## DATASET CONTENT
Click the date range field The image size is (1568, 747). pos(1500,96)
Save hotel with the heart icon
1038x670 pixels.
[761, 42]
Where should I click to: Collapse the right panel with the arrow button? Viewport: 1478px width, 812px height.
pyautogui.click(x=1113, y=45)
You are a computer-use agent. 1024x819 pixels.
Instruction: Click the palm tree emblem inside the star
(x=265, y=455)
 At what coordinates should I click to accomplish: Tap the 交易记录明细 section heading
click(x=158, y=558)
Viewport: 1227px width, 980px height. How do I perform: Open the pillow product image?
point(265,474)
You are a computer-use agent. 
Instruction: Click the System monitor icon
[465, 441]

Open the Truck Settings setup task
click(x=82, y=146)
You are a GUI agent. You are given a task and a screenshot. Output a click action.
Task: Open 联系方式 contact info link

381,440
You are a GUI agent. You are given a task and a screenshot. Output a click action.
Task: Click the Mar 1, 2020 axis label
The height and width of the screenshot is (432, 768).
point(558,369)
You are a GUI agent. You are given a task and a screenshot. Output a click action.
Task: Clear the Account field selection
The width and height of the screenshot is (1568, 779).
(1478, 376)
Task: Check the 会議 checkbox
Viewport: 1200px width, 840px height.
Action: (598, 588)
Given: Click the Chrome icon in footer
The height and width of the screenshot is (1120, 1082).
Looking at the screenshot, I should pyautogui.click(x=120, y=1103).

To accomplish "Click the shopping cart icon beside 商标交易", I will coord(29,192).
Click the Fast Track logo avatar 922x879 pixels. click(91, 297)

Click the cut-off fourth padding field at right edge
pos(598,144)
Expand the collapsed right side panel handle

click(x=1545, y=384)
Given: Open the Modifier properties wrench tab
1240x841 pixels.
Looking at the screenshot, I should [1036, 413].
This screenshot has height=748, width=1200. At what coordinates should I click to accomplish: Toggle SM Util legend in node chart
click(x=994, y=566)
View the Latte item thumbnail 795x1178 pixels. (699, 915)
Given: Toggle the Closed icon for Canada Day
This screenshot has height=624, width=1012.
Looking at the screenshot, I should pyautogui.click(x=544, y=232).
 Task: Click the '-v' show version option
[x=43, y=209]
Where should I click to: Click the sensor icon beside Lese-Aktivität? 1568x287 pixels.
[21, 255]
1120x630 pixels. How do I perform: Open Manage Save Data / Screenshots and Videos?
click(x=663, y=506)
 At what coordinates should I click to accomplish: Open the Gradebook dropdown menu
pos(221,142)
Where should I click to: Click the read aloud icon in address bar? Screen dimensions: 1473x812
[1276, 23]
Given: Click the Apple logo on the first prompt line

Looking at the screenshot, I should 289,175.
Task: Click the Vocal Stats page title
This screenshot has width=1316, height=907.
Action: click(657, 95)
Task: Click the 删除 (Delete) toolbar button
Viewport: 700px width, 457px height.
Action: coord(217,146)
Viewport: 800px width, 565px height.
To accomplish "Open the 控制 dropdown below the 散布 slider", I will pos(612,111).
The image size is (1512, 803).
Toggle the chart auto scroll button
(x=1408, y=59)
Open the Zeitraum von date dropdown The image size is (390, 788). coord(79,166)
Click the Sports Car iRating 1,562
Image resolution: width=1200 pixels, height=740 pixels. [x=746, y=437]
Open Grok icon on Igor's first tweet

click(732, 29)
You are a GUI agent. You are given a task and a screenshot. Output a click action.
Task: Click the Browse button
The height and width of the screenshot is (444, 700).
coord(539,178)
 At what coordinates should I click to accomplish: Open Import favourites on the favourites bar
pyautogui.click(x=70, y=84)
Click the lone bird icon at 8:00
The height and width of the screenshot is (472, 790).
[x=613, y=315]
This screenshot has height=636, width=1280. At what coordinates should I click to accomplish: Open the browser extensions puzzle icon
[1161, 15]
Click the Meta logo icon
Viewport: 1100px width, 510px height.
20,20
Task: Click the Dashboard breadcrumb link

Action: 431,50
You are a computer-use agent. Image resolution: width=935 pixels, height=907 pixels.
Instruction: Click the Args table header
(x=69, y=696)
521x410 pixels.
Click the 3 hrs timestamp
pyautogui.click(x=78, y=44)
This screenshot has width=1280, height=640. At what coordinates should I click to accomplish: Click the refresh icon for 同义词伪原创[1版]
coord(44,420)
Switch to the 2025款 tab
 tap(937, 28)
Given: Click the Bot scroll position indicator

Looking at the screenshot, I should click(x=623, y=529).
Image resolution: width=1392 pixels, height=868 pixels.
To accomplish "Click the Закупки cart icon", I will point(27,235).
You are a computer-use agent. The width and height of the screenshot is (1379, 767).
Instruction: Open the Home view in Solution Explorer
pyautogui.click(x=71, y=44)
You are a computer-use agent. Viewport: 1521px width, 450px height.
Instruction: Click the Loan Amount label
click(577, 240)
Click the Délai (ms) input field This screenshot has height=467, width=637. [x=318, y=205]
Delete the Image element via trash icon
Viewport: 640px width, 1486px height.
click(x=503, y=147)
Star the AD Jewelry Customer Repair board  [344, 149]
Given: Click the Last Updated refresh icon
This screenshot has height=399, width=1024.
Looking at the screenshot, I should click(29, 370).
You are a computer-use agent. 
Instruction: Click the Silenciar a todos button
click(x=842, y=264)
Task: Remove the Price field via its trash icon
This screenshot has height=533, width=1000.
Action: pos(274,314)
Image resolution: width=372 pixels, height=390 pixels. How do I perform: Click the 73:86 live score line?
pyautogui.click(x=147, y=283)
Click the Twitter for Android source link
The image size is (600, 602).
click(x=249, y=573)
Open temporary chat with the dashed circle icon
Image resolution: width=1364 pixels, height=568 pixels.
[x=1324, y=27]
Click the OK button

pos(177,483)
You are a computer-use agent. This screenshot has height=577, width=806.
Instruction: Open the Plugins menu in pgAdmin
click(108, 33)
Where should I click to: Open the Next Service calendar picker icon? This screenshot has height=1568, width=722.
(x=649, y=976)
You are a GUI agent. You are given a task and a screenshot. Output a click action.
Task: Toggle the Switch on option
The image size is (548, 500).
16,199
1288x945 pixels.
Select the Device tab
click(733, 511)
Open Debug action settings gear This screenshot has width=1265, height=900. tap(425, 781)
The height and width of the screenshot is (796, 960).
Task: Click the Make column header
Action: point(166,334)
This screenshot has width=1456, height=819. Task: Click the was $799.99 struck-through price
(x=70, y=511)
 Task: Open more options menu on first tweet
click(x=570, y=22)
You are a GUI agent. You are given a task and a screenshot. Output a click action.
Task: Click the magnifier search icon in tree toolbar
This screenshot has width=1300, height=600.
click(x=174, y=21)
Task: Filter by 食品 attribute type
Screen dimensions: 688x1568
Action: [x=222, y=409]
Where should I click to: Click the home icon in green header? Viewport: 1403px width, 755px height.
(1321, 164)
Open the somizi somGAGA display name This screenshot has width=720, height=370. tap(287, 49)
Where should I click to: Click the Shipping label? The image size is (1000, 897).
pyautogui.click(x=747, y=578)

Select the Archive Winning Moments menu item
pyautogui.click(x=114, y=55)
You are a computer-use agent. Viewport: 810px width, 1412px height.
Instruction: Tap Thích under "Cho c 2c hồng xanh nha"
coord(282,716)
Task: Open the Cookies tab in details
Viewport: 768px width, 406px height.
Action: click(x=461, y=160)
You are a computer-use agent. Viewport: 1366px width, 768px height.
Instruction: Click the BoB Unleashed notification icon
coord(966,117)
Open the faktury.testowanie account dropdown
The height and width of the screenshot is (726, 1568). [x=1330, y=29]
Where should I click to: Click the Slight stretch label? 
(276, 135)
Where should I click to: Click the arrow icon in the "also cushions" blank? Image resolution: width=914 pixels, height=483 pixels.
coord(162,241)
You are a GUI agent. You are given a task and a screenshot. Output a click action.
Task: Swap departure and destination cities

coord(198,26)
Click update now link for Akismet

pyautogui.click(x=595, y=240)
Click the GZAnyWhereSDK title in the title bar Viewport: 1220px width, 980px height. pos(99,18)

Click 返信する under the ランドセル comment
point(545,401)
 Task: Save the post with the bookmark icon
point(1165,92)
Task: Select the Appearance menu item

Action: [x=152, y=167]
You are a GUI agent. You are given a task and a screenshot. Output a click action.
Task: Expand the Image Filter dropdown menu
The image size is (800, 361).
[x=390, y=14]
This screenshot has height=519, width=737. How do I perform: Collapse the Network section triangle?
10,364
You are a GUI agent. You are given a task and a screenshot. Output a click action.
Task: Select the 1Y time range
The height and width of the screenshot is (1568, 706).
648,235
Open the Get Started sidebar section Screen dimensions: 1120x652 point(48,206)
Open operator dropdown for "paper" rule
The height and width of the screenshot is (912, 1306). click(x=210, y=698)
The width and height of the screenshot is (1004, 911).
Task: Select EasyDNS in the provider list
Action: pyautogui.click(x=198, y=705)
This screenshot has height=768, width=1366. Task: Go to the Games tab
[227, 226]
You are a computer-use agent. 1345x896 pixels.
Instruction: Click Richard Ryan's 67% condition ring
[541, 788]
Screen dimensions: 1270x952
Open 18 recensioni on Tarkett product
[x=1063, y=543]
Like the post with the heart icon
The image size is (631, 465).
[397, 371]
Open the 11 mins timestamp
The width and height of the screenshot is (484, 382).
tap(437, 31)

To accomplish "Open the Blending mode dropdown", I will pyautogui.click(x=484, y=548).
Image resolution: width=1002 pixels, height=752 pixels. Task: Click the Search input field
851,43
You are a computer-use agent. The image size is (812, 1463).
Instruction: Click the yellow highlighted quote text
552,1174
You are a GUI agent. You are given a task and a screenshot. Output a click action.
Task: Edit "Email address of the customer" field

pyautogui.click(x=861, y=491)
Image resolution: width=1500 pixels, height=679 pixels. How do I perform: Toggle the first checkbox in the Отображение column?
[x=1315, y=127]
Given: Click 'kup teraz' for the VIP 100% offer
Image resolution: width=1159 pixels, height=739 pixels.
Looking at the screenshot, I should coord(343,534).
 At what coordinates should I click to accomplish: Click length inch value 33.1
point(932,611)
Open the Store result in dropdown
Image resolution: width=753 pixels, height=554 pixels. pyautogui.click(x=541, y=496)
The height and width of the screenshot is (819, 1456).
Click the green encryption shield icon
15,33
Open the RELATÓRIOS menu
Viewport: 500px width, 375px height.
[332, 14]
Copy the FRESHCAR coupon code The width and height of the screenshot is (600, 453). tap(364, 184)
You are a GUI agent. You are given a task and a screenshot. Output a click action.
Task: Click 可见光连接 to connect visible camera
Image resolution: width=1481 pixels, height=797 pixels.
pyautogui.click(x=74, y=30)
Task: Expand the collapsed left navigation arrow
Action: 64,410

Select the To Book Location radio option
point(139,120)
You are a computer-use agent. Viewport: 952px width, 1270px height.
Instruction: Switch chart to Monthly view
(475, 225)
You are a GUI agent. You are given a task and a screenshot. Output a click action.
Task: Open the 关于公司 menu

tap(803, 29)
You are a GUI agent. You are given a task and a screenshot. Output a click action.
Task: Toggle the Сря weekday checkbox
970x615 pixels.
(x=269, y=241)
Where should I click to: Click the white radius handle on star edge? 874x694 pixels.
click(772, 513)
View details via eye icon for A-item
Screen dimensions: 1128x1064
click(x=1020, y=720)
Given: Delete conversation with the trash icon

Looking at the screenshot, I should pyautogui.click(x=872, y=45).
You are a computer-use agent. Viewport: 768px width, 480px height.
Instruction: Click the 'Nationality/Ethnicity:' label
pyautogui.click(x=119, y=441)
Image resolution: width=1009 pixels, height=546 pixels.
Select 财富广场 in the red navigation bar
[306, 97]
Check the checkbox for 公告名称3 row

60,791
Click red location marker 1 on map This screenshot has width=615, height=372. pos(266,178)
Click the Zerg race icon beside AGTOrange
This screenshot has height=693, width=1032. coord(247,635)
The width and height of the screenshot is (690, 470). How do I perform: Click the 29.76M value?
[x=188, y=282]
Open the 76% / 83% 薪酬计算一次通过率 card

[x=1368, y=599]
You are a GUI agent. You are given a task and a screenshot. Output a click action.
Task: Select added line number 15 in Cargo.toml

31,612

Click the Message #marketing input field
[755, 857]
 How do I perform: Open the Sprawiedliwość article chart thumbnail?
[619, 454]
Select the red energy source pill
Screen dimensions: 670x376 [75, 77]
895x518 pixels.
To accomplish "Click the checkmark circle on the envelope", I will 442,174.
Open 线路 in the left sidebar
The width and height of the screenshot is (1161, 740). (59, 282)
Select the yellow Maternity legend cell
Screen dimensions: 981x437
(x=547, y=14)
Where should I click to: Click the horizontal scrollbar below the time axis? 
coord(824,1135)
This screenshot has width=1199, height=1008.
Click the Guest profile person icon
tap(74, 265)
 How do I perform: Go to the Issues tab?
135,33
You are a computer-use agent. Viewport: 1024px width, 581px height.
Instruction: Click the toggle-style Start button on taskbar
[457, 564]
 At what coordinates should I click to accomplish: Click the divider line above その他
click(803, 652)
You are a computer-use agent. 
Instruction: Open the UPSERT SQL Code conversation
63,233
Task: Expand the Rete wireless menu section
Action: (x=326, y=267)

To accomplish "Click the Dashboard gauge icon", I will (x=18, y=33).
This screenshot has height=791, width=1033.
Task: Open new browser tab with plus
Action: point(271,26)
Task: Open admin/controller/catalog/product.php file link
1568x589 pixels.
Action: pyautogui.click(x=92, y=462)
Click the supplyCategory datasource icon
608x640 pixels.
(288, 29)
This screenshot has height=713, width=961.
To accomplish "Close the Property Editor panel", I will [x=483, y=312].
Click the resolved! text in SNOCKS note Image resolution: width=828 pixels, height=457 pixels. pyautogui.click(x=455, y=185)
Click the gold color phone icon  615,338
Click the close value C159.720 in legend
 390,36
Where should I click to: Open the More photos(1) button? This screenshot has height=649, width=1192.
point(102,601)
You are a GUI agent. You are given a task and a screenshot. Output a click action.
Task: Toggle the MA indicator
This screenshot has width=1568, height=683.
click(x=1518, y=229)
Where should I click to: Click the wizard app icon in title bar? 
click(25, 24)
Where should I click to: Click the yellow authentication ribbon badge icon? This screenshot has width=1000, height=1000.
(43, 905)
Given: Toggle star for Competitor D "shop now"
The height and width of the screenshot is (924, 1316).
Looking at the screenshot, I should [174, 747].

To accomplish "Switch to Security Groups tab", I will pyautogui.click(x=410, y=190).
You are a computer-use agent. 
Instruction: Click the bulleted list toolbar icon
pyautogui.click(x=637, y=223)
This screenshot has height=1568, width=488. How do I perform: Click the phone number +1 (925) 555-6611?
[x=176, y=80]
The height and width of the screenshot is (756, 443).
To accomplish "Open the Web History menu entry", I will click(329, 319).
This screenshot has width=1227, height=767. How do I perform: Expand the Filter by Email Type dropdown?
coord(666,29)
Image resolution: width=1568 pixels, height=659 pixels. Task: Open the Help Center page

## TASK OBJECTIVE
Please output only the lines from the one holding "Given: Toggle star" to the end of the records, first and last included, exactly as they appear.

## YOUR SOLUTION
Given: Toggle star for Competitor D "shop now"
The height and width of the screenshot is (924, 1316).
Looking at the screenshot, I should [174, 747].

To accomplish "Switch to Security Groups tab", I will pyautogui.click(x=410, y=190).
You are a computer-use agent. 
Instruction: Click the bulleted list toolbar icon
pyautogui.click(x=637, y=223)
This screenshot has height=1568, width=488. How do I perform: Click the phone number +1 (925) 555-6611?
[x=176, y=80]
The height and width of the screenshot is (756, 443).
To accomplish "Open the Web History menu entry", I will click(329, 319).
This screenshot has width=1227, height=767. How do I perform: Expand the Filter by Email Type dropdown?
coord(666,29)
Image resolution: width=1568 pixels, height=659 pixels. Task: Open the Help Center page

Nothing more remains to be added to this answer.